Un dato su cui va posta attenzione e che va analizzato attentamente, poi, è quello che emerge da questo primo carotaggio delle istanze di adesione al concordato preventivo biennale legato alla progressione dei contribuenti che hanno accettato il patto con il fisco. Come spiega Leo «sono 160mila le partite Iva che sono passate da un voto di inaffidabilità totale o quasi al fisco, con voti Isa tra l’1 e l’8, e che adesso invece hanno accettato la proposta per posizionarsi al 10 e che ora possiamo ritenere soggetti fiscalmente più che affidabili. Un risultato che ritengo di particolare rilievo proprio perché, per la prima volta e in un colpo solo, fermo restando i controlli delle Entrate e quelli della Guardia di Finanza, abbiamo portato fuori dal perimetro dell’evasione fiscale 160mila soggetti per farli rientrare in quello della legalità, un risultato straordinario, senza precedenti». Ma non solo. «L’altro aspetto da sottolineare con soddisfazione - aggiunge Leo - è che con il concordato abbiamo fatto emergere oltre 8,5 miliardi di base imponibile ai fini delle imposte dirette (Irpef e Ires) e altri 6,3 miliardi come valore della produzione ai fini dell’Irap. Da questi dati scaturisce questo primo risultato, di circa 1,3 miliardi nel biennio con l’applicazione delle imposte sostitutive previste dal concordato e che garantiscono intanto oltre 425 milioni per il 2024 e 865 milioni per il 2025».
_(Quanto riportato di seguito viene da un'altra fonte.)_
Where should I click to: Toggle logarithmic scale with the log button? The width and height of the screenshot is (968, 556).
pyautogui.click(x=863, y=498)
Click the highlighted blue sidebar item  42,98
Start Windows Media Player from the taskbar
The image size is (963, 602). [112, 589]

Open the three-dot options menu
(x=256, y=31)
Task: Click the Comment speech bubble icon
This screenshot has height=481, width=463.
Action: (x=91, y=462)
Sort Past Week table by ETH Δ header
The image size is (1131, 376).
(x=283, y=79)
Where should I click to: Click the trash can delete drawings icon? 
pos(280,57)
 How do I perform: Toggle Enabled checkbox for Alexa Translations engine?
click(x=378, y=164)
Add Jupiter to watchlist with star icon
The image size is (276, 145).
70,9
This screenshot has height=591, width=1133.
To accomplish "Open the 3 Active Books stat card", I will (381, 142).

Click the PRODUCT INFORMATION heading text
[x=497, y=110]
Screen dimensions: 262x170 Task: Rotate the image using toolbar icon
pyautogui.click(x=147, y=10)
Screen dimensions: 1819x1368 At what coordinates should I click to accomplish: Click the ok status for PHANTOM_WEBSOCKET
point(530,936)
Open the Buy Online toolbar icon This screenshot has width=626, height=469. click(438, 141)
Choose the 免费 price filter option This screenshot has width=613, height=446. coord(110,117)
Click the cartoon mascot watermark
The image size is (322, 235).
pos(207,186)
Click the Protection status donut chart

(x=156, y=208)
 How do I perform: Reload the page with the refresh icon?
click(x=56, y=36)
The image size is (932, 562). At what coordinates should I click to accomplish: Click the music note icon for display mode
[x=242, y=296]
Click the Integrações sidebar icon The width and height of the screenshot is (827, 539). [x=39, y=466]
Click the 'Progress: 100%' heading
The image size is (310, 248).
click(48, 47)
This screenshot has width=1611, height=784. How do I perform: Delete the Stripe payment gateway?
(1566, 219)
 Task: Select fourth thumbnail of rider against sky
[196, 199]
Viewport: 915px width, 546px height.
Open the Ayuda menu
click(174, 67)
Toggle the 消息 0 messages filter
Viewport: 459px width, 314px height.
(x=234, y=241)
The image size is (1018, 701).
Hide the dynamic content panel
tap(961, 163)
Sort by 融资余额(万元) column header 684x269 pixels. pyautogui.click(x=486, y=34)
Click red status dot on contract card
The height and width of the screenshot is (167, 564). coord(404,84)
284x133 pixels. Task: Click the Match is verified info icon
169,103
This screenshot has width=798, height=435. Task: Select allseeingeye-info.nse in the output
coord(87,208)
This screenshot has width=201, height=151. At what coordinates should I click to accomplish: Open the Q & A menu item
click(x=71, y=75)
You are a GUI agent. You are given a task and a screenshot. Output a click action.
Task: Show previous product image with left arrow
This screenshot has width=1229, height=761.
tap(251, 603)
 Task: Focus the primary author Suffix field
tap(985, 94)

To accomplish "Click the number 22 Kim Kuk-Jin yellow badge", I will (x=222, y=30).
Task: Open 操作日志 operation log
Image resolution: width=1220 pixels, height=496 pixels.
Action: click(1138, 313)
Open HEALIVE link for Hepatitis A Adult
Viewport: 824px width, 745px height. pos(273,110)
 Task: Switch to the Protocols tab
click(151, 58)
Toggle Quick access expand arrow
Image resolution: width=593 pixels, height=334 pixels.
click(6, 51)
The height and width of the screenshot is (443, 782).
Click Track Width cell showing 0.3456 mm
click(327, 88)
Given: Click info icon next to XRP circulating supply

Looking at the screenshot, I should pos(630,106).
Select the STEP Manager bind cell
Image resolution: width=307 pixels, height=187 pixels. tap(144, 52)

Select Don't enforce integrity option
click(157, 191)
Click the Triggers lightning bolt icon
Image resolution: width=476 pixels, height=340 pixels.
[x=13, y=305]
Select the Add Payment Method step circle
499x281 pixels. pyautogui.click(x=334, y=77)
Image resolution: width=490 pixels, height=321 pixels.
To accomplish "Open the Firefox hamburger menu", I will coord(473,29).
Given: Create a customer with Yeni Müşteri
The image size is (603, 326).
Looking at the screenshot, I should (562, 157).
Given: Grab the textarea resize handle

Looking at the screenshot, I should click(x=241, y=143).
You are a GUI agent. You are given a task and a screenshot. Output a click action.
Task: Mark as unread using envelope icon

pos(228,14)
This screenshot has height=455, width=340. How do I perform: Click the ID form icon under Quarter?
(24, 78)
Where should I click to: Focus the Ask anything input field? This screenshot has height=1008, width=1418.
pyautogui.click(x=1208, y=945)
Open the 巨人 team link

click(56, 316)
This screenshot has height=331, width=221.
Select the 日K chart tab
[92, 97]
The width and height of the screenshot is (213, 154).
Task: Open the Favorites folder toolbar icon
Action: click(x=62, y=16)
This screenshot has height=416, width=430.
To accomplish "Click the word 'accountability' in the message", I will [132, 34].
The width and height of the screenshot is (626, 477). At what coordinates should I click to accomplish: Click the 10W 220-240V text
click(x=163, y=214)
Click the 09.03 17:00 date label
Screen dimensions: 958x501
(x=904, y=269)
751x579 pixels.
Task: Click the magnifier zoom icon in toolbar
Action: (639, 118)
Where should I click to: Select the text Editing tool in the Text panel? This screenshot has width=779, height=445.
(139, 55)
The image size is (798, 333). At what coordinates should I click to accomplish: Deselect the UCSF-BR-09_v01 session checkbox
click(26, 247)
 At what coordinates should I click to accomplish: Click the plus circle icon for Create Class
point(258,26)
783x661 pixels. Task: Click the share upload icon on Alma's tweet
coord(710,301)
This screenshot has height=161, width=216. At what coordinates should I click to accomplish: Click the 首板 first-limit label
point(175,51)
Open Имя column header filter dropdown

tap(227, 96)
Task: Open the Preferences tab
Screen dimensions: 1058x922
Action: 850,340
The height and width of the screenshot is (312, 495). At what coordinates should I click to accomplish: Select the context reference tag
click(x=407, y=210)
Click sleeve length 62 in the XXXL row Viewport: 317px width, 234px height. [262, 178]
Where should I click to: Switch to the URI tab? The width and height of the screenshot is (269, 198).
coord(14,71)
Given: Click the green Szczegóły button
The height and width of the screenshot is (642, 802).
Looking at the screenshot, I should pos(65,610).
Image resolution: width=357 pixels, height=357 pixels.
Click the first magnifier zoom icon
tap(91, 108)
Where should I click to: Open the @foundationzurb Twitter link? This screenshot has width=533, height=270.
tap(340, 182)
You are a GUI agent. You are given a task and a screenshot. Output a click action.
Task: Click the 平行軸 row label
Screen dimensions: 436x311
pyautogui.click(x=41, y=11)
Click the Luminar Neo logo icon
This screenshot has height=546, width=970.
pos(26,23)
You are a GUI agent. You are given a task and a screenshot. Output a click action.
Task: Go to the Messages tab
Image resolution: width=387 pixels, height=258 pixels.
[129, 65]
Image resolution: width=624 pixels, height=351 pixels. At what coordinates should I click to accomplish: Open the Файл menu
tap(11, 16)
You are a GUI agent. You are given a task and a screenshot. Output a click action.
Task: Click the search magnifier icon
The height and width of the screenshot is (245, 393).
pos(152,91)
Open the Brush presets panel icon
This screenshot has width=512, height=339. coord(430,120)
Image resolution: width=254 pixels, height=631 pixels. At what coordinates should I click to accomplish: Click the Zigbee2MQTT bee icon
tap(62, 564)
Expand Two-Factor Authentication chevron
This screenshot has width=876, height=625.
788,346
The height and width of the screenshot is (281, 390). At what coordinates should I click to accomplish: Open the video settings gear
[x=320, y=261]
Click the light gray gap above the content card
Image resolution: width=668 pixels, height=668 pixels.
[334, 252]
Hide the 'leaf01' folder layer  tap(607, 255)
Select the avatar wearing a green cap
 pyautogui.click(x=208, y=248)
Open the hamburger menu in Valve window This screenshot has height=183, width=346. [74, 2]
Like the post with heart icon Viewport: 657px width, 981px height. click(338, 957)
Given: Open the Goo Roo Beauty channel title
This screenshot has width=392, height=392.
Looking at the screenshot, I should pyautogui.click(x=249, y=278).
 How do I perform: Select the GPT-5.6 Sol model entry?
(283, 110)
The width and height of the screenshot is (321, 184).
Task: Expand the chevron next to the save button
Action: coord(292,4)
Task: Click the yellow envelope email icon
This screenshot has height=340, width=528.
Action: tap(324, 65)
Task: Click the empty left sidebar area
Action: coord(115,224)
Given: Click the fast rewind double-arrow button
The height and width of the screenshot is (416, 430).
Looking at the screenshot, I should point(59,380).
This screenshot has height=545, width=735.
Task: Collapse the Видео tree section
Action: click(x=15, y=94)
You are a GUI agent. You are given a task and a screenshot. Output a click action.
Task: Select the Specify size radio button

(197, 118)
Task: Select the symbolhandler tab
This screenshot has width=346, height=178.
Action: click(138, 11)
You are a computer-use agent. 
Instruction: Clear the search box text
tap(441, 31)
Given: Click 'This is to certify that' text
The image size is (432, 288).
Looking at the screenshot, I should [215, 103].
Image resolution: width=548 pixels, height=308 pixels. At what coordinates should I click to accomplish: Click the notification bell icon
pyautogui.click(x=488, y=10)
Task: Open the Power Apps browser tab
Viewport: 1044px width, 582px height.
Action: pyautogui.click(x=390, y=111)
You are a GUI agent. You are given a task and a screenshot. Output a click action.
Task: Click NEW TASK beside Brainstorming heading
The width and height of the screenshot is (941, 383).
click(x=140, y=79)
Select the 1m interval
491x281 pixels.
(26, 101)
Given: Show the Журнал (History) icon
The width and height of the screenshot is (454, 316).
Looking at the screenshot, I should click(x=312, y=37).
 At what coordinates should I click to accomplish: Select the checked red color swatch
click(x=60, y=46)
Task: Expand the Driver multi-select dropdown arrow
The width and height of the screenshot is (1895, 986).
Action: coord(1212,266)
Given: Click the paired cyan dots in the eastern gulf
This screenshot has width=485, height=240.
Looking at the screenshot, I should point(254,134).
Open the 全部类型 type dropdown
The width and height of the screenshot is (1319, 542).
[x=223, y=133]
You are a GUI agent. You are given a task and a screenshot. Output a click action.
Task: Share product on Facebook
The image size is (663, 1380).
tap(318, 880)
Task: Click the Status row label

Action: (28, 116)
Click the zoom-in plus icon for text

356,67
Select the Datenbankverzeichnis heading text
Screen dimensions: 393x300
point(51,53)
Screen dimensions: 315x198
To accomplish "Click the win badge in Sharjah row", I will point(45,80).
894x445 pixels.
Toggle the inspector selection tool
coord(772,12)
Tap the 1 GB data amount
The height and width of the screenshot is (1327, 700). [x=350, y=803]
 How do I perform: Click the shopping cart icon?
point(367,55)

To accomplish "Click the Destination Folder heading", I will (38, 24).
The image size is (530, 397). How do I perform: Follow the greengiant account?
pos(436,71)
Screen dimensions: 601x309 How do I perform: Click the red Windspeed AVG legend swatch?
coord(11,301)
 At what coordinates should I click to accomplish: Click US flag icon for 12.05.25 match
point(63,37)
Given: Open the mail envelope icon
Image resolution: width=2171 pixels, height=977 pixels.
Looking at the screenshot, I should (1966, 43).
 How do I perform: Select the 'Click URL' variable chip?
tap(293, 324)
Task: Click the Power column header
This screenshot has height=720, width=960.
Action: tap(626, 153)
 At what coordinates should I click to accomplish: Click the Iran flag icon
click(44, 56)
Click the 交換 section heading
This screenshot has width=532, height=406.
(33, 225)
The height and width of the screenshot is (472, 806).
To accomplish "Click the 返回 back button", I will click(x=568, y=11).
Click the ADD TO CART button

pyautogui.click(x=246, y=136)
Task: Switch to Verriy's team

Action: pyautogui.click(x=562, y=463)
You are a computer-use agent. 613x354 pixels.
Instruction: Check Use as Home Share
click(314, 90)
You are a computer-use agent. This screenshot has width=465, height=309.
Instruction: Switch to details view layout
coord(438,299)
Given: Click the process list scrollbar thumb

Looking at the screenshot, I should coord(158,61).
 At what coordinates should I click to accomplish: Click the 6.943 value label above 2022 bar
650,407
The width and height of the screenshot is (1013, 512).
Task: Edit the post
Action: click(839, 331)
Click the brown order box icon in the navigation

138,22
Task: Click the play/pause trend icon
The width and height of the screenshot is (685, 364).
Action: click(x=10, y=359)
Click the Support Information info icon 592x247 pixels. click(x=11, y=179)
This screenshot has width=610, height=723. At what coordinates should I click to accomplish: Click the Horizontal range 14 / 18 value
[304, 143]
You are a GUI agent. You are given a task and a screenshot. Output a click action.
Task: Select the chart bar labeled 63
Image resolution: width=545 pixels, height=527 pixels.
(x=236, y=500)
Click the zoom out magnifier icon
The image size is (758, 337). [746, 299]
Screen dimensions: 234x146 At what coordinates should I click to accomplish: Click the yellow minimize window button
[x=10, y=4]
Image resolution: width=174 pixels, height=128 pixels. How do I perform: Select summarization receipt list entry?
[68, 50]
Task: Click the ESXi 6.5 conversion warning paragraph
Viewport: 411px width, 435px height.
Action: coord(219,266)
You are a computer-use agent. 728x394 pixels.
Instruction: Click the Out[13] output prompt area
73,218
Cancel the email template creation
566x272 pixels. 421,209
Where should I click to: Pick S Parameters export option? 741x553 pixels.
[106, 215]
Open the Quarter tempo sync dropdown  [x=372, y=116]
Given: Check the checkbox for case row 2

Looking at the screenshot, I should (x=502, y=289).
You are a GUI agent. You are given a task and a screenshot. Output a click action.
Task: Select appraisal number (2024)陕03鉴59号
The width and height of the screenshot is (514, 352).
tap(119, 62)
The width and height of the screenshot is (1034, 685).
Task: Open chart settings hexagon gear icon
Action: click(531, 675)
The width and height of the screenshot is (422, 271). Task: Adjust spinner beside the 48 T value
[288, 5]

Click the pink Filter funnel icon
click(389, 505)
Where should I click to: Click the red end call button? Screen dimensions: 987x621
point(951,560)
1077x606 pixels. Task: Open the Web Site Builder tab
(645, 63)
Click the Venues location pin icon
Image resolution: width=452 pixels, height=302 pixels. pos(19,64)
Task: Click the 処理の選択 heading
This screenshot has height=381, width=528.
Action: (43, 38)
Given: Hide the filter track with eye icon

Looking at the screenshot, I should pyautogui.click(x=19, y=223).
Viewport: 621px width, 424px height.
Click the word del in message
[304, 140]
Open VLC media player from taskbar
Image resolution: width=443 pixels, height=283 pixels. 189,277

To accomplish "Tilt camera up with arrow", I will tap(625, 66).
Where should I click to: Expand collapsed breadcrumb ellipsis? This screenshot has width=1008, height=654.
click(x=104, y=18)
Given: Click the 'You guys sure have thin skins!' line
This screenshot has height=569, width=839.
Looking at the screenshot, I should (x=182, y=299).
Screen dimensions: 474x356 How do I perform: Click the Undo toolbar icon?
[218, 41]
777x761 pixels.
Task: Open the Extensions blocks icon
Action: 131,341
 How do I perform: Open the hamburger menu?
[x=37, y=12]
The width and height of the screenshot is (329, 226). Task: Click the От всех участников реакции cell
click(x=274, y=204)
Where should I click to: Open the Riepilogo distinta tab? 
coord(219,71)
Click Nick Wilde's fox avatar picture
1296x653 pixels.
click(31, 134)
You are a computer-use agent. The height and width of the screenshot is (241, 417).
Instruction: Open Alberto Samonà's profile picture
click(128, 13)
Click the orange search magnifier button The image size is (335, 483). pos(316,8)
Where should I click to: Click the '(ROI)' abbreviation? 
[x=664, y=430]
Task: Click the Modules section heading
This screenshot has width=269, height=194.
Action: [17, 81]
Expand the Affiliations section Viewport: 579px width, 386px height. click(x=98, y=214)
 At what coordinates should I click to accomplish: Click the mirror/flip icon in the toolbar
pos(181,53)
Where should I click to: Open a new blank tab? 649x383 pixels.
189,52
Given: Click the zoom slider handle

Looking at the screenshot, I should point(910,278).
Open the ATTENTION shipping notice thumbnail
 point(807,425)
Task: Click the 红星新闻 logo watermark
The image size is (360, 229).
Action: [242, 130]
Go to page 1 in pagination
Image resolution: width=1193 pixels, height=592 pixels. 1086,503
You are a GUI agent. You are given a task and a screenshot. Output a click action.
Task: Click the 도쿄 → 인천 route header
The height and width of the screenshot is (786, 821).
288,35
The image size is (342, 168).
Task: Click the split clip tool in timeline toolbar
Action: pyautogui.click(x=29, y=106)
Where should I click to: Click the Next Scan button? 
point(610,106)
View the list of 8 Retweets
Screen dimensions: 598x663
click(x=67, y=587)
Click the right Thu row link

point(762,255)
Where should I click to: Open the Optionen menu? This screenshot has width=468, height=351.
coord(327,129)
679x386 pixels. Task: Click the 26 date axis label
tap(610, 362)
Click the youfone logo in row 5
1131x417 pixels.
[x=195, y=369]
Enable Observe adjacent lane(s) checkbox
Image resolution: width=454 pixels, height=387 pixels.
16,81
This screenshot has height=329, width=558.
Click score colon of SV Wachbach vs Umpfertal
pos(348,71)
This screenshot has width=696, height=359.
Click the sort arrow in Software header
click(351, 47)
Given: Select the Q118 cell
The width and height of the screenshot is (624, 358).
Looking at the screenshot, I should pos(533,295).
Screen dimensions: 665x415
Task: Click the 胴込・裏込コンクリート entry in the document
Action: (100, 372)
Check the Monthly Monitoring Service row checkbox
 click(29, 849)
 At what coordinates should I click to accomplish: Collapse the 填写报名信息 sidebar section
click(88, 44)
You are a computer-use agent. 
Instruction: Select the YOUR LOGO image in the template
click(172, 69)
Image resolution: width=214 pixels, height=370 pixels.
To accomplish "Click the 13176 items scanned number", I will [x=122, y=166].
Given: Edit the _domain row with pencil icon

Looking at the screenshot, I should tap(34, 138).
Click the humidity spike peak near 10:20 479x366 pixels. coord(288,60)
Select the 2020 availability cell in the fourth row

Si tratta di risorse che saranno destinate «al taglio delle tasse», ribadisce Leo, e che «mettiamo a disposizione per ridurre il carico fiscale soprattutto sul ceto medio», aggiunge ancora il viceministro ricordando che «proprio questo è uno dei motivi per cui, nonostante l’assoluta consapevolezza legata alle difficoltà incontrate dalle categorie, nei cui confronti ho sempre prestato la massima attenzione, non è stato possibile concedere la proroga della scadenza dello scorso 31 ottobre». E l’altro motivo? «È squisitamente tecnico e legato al calendario fiscale. Concedere una proroga alla scadenza di fine ottobre, legata non solo al concordato ma anche alla presentazione della dichiarazione dei redditi, avrebbe comportato lo slittamento in avanti della prossima campagna dichiarativa 2025, relativa ai redditi 2024». Partita chiusa? «Certamente no», risponde secco Leo, aggiungendo che è «ben consapevole delle difficoltà incontrate dai commercialisti e dagli intermediari abilitati nell’accompagnare i contribuenti all’adesione. Una corsa davvero contro il tempo anche alla luce delle correzioni all’istituto che sono arrivate a settembre, e la necessità di confrontarsi con uno strumento del tutto nuovo. Per me la riapertura è auspicabile ma a condizione che ci sia il via libera collegiale del Governo e della maggioranza e che porti ad un effettivo giovamento alla finanza pubblica». Su come e dove inserire la riapertura dei termini è in queste ore allo studio ma una cosa è assolutamente certa: «la nuova finestra per il concordato preventivo si riaprirà soltanto per quei contribuenti che hanno presentato entro il 31 ottobre la dichiarazione dei redditi ma non hanno aderito al concordato. Un vincolo necessario, come detto, per non complicare il nuovo calendario fiscale del 2025».